[[ Record set, beginning ]]

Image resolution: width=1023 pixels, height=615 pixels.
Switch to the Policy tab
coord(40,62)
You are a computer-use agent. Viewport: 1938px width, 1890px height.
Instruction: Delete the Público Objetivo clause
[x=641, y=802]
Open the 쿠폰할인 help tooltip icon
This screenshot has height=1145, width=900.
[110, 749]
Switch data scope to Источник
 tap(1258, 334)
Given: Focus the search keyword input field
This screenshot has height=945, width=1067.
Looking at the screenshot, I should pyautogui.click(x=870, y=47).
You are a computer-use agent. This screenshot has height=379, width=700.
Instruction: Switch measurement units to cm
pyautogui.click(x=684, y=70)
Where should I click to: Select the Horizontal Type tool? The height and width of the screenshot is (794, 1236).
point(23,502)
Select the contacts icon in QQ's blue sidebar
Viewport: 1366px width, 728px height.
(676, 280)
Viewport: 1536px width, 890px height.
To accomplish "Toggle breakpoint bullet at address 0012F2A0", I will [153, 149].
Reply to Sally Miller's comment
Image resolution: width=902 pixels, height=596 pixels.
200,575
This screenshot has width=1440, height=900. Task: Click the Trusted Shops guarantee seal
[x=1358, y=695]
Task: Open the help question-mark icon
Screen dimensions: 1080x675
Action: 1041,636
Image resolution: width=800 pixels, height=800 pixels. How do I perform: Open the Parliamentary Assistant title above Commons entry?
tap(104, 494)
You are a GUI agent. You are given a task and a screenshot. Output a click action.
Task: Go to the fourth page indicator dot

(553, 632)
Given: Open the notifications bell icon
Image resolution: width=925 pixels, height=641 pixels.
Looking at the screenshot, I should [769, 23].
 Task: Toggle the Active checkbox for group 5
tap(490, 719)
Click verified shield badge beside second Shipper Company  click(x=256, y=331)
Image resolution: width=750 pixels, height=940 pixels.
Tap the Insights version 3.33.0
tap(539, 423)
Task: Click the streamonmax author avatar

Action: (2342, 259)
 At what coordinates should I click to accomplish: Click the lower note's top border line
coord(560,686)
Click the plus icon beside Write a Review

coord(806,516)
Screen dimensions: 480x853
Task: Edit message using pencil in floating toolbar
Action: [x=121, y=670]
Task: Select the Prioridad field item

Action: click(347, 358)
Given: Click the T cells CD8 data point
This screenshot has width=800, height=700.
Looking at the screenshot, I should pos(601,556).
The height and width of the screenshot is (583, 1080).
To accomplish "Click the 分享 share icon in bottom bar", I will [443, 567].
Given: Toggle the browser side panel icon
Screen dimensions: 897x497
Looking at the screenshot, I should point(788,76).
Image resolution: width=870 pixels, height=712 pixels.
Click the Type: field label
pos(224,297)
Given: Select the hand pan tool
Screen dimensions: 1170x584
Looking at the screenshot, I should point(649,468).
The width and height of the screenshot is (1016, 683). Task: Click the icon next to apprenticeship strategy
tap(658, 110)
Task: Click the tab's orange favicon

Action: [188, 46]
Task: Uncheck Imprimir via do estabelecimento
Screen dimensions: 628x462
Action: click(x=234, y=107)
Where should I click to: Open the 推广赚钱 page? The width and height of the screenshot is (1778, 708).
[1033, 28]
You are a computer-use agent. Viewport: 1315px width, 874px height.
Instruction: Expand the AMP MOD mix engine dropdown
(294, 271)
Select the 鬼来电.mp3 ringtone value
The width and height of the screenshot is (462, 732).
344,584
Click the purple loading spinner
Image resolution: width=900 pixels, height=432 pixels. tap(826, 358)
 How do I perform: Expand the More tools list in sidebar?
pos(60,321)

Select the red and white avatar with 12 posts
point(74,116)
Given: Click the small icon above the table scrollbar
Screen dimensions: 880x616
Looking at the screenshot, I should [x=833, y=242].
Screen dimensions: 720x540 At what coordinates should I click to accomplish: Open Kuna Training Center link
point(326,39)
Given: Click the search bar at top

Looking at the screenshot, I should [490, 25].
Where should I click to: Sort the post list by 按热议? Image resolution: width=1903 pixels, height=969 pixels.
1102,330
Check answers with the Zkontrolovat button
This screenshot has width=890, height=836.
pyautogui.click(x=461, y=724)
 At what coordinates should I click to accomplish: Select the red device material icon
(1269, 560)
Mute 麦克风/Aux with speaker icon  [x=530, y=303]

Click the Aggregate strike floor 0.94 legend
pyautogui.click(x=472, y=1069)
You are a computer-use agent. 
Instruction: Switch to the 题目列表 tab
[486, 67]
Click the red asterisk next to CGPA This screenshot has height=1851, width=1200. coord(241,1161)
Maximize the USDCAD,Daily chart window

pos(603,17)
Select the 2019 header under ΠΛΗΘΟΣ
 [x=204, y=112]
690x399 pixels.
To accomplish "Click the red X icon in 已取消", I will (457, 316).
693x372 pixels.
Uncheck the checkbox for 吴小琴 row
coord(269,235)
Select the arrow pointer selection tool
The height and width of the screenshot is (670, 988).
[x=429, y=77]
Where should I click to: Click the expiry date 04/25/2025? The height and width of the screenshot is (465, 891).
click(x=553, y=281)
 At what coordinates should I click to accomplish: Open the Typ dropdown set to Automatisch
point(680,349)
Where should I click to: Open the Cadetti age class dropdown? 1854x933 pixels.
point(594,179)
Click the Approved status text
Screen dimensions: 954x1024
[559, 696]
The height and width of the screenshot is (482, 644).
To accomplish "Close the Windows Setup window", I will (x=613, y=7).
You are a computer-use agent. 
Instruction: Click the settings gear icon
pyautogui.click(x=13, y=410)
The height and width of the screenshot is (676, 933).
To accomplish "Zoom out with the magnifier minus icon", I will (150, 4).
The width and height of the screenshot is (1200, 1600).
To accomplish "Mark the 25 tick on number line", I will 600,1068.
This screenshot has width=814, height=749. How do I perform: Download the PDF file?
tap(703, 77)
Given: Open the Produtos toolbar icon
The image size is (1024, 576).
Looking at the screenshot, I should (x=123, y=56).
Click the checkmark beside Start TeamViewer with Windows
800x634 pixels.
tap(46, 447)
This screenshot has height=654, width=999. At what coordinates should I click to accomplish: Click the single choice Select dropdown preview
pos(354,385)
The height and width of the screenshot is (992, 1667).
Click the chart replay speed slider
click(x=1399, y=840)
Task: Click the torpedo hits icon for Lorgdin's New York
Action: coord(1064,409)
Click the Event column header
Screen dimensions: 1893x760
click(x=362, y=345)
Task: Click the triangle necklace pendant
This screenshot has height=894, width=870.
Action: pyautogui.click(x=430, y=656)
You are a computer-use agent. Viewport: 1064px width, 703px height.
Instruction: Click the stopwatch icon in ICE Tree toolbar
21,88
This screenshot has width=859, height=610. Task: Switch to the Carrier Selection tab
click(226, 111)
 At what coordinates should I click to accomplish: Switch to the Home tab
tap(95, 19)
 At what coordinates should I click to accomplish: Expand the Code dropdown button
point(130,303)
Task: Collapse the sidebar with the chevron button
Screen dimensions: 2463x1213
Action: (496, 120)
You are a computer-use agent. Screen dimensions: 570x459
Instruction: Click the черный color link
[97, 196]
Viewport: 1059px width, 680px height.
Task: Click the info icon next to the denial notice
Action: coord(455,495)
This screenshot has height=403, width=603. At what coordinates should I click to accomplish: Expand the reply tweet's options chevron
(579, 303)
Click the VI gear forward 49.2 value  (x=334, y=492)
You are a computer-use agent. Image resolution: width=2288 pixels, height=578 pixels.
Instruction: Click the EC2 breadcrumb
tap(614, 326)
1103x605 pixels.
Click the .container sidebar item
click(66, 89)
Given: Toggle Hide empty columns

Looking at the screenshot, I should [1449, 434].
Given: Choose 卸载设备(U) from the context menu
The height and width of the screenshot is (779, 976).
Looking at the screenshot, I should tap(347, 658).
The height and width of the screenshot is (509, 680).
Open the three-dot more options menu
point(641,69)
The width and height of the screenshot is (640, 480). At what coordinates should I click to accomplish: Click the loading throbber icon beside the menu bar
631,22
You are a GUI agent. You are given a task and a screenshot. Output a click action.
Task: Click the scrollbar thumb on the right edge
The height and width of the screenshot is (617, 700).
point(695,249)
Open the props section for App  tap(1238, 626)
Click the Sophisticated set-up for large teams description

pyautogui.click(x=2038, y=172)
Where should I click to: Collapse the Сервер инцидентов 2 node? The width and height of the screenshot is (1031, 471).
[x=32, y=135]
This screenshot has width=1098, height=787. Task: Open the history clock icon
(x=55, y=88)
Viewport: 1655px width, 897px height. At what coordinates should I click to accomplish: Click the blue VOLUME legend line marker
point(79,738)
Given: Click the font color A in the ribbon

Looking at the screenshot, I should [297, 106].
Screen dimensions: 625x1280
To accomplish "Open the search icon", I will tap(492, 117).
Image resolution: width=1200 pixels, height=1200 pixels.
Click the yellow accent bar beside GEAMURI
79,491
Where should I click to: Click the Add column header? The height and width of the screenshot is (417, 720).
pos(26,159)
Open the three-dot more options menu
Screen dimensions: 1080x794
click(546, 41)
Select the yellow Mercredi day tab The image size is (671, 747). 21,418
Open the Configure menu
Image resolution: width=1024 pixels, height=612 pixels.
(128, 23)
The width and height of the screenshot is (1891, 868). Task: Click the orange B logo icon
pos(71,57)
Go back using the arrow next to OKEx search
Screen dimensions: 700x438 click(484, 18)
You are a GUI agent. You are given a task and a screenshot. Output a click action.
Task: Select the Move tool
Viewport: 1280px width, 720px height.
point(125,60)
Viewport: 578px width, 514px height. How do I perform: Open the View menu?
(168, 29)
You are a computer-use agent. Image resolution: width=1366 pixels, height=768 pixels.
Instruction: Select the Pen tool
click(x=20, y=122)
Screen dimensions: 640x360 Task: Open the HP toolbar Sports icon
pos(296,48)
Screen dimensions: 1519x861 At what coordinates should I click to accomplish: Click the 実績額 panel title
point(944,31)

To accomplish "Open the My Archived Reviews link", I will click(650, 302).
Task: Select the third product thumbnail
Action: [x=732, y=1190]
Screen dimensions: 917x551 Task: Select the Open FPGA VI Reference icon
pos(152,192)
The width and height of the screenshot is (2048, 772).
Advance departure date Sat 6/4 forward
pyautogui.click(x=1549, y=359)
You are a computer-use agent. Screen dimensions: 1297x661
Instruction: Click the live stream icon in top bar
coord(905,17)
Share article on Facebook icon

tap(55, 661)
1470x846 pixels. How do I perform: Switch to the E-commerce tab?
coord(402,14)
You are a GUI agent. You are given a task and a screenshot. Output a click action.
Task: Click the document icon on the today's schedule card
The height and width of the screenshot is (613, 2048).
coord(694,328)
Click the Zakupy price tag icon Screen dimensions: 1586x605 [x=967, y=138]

[[ Record set, end ]]

The problem: Copy out every line from the records that has the word "Windows".

The answer:
To accomplish "Close the Windows Setup window", I will (x=613, y=7).
Click the checkmark beside Start TeamViewer with Windows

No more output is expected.